Histoire, Enjeux du Non-Remboursement et Impératif de la Relance
Introduction : Le Paradoxe Congolais
La dette publique de la République Démocratique du Congo (RDC) présente un paradoxe. En 2022, la dette totale représentait seulement 10,56 % du PIB, un niveau jugé faible et soutenable. Mais derrière cette apparente solidité, la crise de liquidité structurelle liée aux arriérés budgétaires intérieurs révèle une fragilité inquiétante.
Contrairement à d’autres pays où la dette extérieure est le principal problème, en RDC ce sont les dettes intérieures – constituées d’engagements non honorés envers les fournisseurs, entrepreneurs et banques locales – qui paralysent l’économie.
I. Histoire et Origines de la Dette Intérieure
I.1. L’Hégémonie de la Dette Extérieure
Sous le régime Mobutu, la dette extérieure a explosé, alimentée par des projets inefficaces et des pratiques de corruption. Incapable de payer, le pays a dû restructurer à plusieurs reprises sa dette auprès du Club de Paris (1976, 1977, 1979, 1981, 1983, 1985, 1986, 1987 et 1989).
Au début des années 2000, la RDC s’est engagée dans l’initiative PPTE, avec l’appui du FMI et de la Banque Mondiale, permettant l’assainissement partiel de la dette extérieure.
I.2. L’Accumulation des Arriérés Intérieurs
Pendant que l’attention était tournée vers la dette extérieure, la dette intérieure a été négligée. Les paiements aux entreprises locales ont été suspendus, entraînant une accumulation massive d’arriérés. L’État a transformé les entreprises en « banques forcées », immobilisant leur capital.
I.3. Chiffres Clés (2022)
- Encours de la dette intérieure : 3,840,54 millions USD (6,48 % du PIB)
- Arriérés budgétaires : 3,72 milliards USD (5,7 % du PIB)
- Titres négociables : 222,73 millions USD seulement
II. Enjeux Cruciaux : Effets sur le Secteur Privé
II.1. Asphyxie des Entreprises
Les entreprises, principales détentrices de créances, subissent un manque de liquidité. Le non-paiement de l’État bloque leurs investissements et met en péril leur survie.
II.2. Débat Économique
| Mécanisme | Effet | Pertinence en RDC |
|---|---|---|
| Approfondissement financier | Positif (développement du marché des titres) | Faible, marché limité (<3 %) |
| Lazy Banking / Effet d’éviction | Négatif (banques préfèrent financer l’État) | Fort, aggravé par la dollarisation |
| Arriérés budgétaires | Négatif (asphyxie du secteur privé) | Très fort |
II.3. Impact sur la Croissance
Le non-remboursement crée une « taxe cachée » sur le capital privé. Il freine la croissance, réduit les recettes fiscales et mine la confiance des investisseurs.

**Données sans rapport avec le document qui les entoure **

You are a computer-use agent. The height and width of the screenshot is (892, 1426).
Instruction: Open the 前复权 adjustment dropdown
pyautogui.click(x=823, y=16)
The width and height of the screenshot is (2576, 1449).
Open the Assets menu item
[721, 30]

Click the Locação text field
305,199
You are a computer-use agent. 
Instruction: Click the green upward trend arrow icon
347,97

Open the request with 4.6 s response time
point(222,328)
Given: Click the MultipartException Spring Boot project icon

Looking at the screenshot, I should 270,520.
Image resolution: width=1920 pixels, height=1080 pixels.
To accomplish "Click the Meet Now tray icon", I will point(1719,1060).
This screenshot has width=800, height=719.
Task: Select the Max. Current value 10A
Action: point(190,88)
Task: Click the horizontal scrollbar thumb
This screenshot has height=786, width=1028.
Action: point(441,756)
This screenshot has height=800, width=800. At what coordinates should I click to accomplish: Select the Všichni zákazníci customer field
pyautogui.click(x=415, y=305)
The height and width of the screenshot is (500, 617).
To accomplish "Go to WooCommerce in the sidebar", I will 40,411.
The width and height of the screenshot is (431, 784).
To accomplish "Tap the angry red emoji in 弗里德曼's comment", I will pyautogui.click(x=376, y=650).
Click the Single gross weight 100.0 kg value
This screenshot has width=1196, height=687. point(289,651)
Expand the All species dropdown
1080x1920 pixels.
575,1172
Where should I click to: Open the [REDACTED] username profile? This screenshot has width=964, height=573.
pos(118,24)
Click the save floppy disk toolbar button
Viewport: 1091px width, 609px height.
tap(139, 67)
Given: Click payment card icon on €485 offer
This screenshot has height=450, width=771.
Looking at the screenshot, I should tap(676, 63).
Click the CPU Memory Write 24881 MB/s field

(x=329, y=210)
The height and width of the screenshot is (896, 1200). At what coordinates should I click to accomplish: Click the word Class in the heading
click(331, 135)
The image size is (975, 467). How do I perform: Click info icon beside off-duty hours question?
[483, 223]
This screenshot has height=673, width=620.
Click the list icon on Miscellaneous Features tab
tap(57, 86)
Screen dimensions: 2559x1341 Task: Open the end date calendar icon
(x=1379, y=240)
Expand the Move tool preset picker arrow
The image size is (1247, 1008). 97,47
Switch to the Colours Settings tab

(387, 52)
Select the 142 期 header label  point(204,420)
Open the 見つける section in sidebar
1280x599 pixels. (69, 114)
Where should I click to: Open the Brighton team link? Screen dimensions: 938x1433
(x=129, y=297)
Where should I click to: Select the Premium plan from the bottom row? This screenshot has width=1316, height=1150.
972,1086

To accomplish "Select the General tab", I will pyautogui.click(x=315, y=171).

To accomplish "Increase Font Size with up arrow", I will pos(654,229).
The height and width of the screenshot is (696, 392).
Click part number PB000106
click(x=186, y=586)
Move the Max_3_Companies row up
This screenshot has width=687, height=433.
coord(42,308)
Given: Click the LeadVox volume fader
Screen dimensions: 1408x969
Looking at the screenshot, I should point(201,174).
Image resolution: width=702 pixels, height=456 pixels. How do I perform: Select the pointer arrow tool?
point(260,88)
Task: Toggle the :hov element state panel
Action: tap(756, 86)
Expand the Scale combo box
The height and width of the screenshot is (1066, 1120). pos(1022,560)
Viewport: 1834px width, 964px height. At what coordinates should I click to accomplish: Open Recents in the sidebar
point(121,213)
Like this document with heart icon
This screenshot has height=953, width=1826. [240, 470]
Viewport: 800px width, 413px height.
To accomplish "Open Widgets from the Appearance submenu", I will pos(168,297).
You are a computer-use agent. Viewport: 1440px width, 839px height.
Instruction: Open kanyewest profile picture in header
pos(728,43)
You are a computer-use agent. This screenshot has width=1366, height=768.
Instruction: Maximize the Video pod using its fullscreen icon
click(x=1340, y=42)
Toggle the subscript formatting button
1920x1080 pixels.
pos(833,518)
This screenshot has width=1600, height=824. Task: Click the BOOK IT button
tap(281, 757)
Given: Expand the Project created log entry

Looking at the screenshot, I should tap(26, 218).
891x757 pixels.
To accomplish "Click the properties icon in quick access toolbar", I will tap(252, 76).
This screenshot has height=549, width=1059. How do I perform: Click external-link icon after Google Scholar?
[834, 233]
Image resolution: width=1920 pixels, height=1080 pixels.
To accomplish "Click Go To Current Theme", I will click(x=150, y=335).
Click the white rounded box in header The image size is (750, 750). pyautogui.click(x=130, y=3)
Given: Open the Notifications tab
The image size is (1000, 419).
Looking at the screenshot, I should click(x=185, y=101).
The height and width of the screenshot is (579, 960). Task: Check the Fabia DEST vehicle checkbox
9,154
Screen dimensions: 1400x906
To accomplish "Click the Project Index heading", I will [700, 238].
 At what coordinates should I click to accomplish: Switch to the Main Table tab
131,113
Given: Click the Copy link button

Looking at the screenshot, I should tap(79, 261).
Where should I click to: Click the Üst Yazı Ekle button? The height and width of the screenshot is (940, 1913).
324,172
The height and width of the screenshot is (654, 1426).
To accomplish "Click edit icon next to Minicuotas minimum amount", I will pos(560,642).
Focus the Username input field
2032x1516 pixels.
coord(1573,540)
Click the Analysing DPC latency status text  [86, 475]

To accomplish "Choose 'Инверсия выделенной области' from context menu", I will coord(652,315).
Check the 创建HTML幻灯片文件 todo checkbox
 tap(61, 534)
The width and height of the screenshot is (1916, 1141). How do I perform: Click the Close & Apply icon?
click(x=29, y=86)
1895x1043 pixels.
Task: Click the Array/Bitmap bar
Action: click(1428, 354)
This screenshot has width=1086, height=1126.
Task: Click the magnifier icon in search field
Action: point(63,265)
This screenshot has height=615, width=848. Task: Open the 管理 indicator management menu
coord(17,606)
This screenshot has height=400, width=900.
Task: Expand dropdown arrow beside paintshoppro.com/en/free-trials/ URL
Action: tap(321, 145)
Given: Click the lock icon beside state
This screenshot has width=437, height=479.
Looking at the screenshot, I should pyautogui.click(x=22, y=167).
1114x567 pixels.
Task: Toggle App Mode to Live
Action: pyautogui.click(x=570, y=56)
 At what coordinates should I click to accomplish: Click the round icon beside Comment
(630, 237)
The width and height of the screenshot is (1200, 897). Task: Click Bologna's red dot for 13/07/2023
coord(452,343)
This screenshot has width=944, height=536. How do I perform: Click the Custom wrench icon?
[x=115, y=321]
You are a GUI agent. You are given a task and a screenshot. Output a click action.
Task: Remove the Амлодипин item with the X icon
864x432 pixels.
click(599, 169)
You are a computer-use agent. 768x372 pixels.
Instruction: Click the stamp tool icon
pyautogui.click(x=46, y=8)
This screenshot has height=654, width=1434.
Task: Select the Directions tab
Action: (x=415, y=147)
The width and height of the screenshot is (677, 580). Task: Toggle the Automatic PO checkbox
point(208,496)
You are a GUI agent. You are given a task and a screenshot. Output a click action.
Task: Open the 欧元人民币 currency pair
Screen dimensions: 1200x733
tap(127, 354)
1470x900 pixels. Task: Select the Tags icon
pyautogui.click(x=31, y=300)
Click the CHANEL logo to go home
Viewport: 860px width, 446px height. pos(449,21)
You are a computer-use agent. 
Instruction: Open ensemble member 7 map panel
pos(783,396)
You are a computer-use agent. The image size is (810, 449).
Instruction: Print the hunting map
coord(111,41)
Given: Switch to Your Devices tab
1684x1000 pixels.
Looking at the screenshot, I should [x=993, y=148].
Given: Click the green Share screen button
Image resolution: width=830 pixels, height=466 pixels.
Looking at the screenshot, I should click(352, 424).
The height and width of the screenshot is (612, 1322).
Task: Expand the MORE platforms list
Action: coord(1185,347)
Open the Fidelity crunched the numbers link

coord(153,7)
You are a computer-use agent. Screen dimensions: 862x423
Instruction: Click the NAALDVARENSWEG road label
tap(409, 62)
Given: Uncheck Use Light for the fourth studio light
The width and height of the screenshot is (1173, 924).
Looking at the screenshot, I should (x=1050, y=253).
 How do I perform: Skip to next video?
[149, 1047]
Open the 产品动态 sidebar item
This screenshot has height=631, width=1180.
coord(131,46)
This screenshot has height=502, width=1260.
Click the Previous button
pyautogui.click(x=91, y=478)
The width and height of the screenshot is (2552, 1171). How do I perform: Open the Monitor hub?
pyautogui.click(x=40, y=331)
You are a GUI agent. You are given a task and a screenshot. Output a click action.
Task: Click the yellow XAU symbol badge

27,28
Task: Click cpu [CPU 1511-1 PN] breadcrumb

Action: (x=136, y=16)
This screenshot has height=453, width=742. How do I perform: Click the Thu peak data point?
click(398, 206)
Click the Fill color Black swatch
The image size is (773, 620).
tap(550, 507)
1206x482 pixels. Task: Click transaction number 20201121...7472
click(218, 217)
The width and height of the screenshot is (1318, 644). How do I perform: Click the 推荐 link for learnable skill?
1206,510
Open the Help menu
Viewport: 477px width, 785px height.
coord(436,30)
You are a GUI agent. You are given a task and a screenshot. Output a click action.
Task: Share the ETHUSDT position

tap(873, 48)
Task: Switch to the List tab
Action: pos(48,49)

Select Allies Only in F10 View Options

III. Plaidoyer des Acteurs Privés : Le Cas Mokia
III.1. Légitimité
Des entrepreneurs comme Gabriel Mokia exigent le remboursement de leurs créances. Le non-respect des engagements de l’État mine la sécurité juridique et la confiance des investisseurs.
III.2. Remboursement = Catalyseur
Le paiement des arriérés libère immédiatement la trésorerie des entreprises, permettant :
- Le règlement de leurs dettes
- L’accès au crédit bancaire
- Le financement de nouveaux investissements
IV. Stratégies d’Apurement des Arriérés
IV.1. Engagement de l’État
La DGDP et le Ministère des Finances ont lancé une stratégie d’apurement visant à réduire les discriminations entre créanciers extérieurs et intérieurs.
IV.2. Options de Traitement
| Option | Avantage | Risque |
|---|---|---|
| Décote forte & paiement rapide | Liquidité immédiate | Perte permanente de capital |
| Décote faible & étalement long | Préserve le capital | Risque de non-respect des échéances |
| Conversion en titres | Liquidité via marché secondaire | Dépend de la profondeur du marché |
Conclusion et Recommandations
La dette intérieure est un goulot d’étranglement économique. Sans règlement rapide, elle bloque la croissance et détruit la crédibilité de l’État.
Recommandations stratégiques :
- Court terme : Accélérer la liquidation des arriérés certifiés.
- Moyen terme : Renforcer le marché des titres publics.
- Long terme : Instaurer une discipline budgétaire stricte.
En libérant le secteur privé, la RDC peut transformer sa dette intérieure d’un fardeau en un levier de croissance.